13 En mai 1990, le président Tudjman a été élu président. Nous avons déjà

14 abordé les questions constitutionnelles, et je ne vais plus vous demander

15 d'en reparler aujourd'hui. Je pense que nous en avons suffisamment parlé

16 hier, mais je voudrais vous poser une question qui concerne la déclaration

17 d'indépendance de la Croatie. Est-ce que vous vous souvenez de la date où

18 de manière unilatérale, de son propre chef, la Croatie a proclamé

19 l'indépendance ?

20 R. Je n'en suis pas certain. Je crois que c'était le 25 juin 1991.

21 Q. C'est exact. C'est exact, Monsieur Okun.

22 Seriez-vous d'accord avec moi pour dire que la Communauté européenne

23 recommandait aux autres pays européens d'empêcher une reconnaissance

24 précipitée de la Croatie de la part de toutes les autres républiques de

25 l'ex-Yougoslavie ?

26 R. Oui, je connais bien cela.

27 Q. Savez-vous que le Secrétaire général des Nations Unies, en décembre,

28 s'est adressé au ministre néerlandais des Affaires étrangères et lui a

Page 1834

1 recommandé de s'abstenir d'une reconnaissance prématurée de la Croatie, de

2 son indépendance ?

3 R. Oui, je suis au courant de cette lettre du Secrétaire général. Cela

4 concernait non seulement la Croatie, mais aussi la Slovénie.

5 Q. Non, mais seule la Croatie m'intéresse pour le moment.

6 R. Mais on ne peut pas séparer ces choses, Madame. C'était un continuum.

7 C'est lié de telle façon que ce serait erroné d'extraire les choses de leur

8 contexte. Il convient de présenter toute la situation à la Chambre, dans sa

9 totalité.

10 Q. Oui. Dans la suite, je vais essayer d'élargir ma question pour aborder

11 des choses qui sortent du cadre croate. Nous ne pouvons pas non plus

12 étendre ce cadre de manière abusive.

13 Dans votre déposition dans les affaires Krajisnik et Milosevic, vous

14 en avez parlé plus en détail, de manière plus étendue. Ici, il nous faudra

15 nous limiter à un cadre géographique et chronologique plus restreint.

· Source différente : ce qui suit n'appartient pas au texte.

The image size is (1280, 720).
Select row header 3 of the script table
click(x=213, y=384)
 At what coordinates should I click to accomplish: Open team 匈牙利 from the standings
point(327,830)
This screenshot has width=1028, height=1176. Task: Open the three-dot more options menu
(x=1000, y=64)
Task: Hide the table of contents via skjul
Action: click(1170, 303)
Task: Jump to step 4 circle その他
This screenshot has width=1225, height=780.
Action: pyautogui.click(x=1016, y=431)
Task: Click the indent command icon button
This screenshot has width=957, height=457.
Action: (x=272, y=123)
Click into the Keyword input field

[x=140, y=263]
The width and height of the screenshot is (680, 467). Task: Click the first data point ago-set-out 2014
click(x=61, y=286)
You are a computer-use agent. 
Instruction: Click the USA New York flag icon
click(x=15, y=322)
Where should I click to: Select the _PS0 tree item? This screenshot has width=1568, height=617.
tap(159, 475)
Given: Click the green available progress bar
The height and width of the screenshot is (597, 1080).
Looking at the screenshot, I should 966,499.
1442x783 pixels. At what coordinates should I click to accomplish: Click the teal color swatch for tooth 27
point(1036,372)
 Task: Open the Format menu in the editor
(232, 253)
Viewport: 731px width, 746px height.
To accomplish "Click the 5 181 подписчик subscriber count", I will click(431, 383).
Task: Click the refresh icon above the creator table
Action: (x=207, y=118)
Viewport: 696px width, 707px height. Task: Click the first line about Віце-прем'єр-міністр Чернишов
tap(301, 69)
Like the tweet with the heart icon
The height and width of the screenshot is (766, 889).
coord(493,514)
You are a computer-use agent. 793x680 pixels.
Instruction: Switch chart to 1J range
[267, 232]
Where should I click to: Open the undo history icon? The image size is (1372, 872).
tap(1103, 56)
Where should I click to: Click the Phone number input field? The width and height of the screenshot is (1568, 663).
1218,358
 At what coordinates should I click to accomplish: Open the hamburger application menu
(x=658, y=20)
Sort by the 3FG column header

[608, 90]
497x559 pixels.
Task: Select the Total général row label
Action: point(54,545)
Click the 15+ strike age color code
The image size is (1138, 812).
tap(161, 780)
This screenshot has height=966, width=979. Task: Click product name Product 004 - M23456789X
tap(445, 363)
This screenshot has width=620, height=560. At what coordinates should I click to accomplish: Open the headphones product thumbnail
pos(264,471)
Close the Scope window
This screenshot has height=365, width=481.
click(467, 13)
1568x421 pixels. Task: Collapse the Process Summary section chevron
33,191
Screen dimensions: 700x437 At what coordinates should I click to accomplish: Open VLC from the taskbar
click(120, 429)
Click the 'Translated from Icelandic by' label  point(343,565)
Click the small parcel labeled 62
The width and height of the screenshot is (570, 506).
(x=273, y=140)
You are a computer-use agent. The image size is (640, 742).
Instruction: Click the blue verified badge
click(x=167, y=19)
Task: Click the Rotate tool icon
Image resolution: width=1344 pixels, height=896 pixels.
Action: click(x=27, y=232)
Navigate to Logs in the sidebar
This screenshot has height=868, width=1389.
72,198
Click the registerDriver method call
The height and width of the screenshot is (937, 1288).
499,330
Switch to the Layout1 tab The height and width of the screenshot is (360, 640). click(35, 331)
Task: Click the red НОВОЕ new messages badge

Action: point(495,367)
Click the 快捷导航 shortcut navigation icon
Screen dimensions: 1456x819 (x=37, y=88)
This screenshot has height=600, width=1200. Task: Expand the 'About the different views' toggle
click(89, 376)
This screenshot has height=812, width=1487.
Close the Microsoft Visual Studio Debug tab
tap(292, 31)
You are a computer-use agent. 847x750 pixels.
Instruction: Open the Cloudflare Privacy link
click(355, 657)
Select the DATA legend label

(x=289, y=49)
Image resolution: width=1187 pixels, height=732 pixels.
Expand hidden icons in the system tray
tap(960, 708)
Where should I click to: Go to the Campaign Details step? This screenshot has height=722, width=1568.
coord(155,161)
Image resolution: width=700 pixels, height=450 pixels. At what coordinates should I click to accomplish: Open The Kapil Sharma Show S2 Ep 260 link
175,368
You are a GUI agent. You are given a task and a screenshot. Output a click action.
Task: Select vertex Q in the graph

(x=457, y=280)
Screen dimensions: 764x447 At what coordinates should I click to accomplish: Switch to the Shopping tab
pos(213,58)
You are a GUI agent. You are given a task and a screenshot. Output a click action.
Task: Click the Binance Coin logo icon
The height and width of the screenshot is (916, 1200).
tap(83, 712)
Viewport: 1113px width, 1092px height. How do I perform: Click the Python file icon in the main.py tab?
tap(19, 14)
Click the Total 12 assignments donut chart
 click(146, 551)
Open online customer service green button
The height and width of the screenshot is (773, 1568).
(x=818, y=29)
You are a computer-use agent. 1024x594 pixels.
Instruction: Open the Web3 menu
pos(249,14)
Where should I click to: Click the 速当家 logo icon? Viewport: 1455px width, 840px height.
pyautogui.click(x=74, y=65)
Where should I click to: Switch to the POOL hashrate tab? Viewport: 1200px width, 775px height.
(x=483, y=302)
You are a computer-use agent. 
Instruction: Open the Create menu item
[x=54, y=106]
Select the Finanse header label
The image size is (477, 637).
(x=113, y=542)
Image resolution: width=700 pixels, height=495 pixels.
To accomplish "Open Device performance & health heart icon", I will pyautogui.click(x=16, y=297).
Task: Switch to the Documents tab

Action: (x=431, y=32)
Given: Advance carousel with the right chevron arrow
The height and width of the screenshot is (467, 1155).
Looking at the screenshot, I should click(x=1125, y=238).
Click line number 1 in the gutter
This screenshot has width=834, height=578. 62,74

16 Seriez-vous d'accord avec moi pour dire que lorsqu'on a recommandé

17 que l'on ne se précipite pas à reconnaître la Croatie, on l'a fait parce

18 qu'à ce moment-là, l'Europe connaissait un processus d'intégration et que

19 ces reconnaissances pouvaient avoir un effet néfaste sur Maastricht ?

20 R. Non. Non, tel n'était pas le cas. La situation était la suivante, si je

21 puis vous l'expliquer.

22 Les deux, la Slovénie et la Croatie, mais pour le moment, je suis

23 d'accord avec vous, on ne s'intéresse qu'à la Croatie, j'essaierai de m'en

24 tenir à la Croatie, ainsi que la Bosnie-Herzégovine et la Macédoine,

25 avaient toutes demandé d'être reconnues par la CE. En réponse à cette

26 demande, la Communauté européenne, et Lord Carrington en particulier, se

27 sont adressés à la commission Badinter, la commission d'arbitrage, et ont

28 demandé de formuler une décision, de dire lequel de ces pays méritait

Page 1835

1 d'être reconnu. La commission Badinter en a décidé comme suit en décembre.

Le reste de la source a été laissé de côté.